> Texte cité

■ ■ ■ ■ ■ ■ ■

Espace: les entreprises belges sur orbite

Thomas Dermine, secrétaire d'Etat à la Politique scientifique, et Raphaël Liégeois. © belga
Robert Van Apeldoorn
Robert Van Apeldoorn Journaliste Trends-Tendances

Le gouvernement fédéral entend augmenter l’attrait de ce secteur en croissance en Belgique, profitant du retour des expéditions lunaires, des annonces de constellations de satellites… et de la nomination du Belge Raphaël Liégeois parmi les cinq nouveaux astronautes choisis par l’Esa.

L’Agence spatiale européenne a désigné le Namurois Raphaël Liégeois parmi la nouvelle cohorte de quatre à six astronautes qu’elle recrute. Il succédera à Frank De Winne, le dernier astronaute belge, commandant de la station spatiale internationale (ISS) en 2009, et à Dirk Frimout.

Cette a,nnonce a particulièrement réjoui Thomas Dermine, secrétaire d’Etat à la Relance et aux Investissements stratégiques, chargé de la Politique scientifique, qui estime qu’un astronaute belge relancera l’intérêt pour une filière déjà importante en Belgique, où des entreprises interviennent à tous les niveaux, depuis la fourniture d’éléments de lanceurs jusqu’à l’analyse de données spatiales, en passant par la fabrication de satellites: Sabca pour les lanceurs, Antwerp Space pour l’équipement de communication de satellites, Thales pour l’alimentation électrique embarquée, Spacebel pour les logiciels, Aerospace pour la fabrication de micro-satellites, entre autres.

“Un astronaute a un vrai impact sur la société, c’est un peu le visage des sciences, assure le secrétaire d’Etat. L’espace fait rêver, c’est la prochaine frontière, il exerce une incroyable fascination sur les enfants et influence l’attractivité des formations scientifiques.”

Construire une colonie lunaire

“Il y avait 22.523 candidats, dont 1.007 Belges”, précise Thomas Dermine. Les pays ne désignent pas les astronautes, c’est l’affaire de l’agence européenne, qui opère une sélection en plusieurs étapes. “En fin de course, il restait 30 personnes able to fly, poursuit le secrétaire d’Etat. Le dernier screening portait sur les compétences émotives, de communication, et il y a un peu de lobbying à ce stade.”

■ ■ ■ ■ ■ ■ ■

> Informations affichées

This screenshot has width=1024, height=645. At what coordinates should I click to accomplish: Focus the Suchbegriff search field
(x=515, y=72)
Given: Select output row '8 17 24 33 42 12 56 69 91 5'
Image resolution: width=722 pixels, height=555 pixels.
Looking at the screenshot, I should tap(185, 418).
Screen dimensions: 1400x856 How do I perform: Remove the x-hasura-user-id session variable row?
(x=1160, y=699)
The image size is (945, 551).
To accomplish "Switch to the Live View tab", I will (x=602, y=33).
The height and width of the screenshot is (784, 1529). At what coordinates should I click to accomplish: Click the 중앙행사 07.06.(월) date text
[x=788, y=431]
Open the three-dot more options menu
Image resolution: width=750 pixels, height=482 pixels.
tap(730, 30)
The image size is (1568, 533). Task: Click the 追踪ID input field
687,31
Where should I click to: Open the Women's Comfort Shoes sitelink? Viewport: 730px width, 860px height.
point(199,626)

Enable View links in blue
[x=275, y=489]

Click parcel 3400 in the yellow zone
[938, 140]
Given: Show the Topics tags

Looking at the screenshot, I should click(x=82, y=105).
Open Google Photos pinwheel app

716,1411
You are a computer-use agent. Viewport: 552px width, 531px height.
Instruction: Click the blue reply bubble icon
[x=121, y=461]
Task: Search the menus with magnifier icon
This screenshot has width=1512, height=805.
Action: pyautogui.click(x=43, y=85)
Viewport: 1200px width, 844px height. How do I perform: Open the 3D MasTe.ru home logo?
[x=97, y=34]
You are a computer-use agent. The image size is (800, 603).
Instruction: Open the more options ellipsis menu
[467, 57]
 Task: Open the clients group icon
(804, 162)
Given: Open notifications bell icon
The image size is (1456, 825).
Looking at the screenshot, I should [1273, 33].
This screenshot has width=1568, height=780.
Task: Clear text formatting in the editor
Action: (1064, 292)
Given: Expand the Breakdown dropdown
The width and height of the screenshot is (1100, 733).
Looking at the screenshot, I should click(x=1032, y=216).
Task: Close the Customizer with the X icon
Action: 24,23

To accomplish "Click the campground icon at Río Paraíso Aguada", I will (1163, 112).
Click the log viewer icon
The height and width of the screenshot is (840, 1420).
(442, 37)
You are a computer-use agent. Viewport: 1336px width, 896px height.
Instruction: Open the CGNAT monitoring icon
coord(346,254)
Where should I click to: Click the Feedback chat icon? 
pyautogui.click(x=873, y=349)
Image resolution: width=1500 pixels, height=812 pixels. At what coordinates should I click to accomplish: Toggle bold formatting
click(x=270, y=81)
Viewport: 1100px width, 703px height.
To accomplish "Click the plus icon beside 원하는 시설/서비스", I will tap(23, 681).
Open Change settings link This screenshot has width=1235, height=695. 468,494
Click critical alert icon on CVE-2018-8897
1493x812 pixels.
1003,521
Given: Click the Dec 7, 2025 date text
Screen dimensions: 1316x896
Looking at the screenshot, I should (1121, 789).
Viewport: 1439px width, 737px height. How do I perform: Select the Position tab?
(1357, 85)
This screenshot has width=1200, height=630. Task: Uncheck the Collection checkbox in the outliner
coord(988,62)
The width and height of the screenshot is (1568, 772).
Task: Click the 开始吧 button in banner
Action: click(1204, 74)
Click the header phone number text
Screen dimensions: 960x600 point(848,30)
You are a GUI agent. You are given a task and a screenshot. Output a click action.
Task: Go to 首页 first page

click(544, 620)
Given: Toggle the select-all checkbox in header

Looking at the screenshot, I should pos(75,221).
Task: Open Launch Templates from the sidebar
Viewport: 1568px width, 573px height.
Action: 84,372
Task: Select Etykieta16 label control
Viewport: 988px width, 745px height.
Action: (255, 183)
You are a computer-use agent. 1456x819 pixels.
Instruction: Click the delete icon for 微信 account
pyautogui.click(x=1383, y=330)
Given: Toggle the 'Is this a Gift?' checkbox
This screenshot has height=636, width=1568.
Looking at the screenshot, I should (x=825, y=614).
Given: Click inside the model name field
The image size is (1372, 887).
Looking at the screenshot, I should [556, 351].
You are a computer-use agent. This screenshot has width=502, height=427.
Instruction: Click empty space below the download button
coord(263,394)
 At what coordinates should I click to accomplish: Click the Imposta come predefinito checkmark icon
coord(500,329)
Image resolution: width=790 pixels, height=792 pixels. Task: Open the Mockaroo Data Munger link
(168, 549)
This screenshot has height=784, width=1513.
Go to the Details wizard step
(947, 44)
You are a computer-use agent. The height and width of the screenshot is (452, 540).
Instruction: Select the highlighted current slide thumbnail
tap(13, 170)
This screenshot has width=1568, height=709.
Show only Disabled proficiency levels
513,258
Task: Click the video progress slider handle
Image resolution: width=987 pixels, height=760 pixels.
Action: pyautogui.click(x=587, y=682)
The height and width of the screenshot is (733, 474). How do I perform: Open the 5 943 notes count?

■ ■ ■ ■ ■ ■ ■

> Consigne
Restituez à l'identique un passage de l'article sur le secteur spatial belge : commencez aux mots qui contiennent « Le gouvernement fédéral » et arrêtez-vous après « à Dirk Frimout. ». Le matériel forme un ensemble distinct du texte.

> Résultat final
Le gouvernement fédéral entend augmenter l’attrait de ce secteur en croissance en Belgique, profitant du retour des expéditions lunaires, des annonces de constellations de satellites… et de la nomination du Belge Raphaël Liégeois parmi les cinq nouveaux astronautes choisis par l’Esa.

L’Agence spatiale européenne a désigné le Namurois Raphaël Liégeois parmi la nouvelle cohorte de quatre à six astronautes qu’elle recrute. Il succédera à Frank De Winne, le dernier astronaute belge, commandant de la station spatiale internationale (ISS) en 2009, et à Dirk Frimout.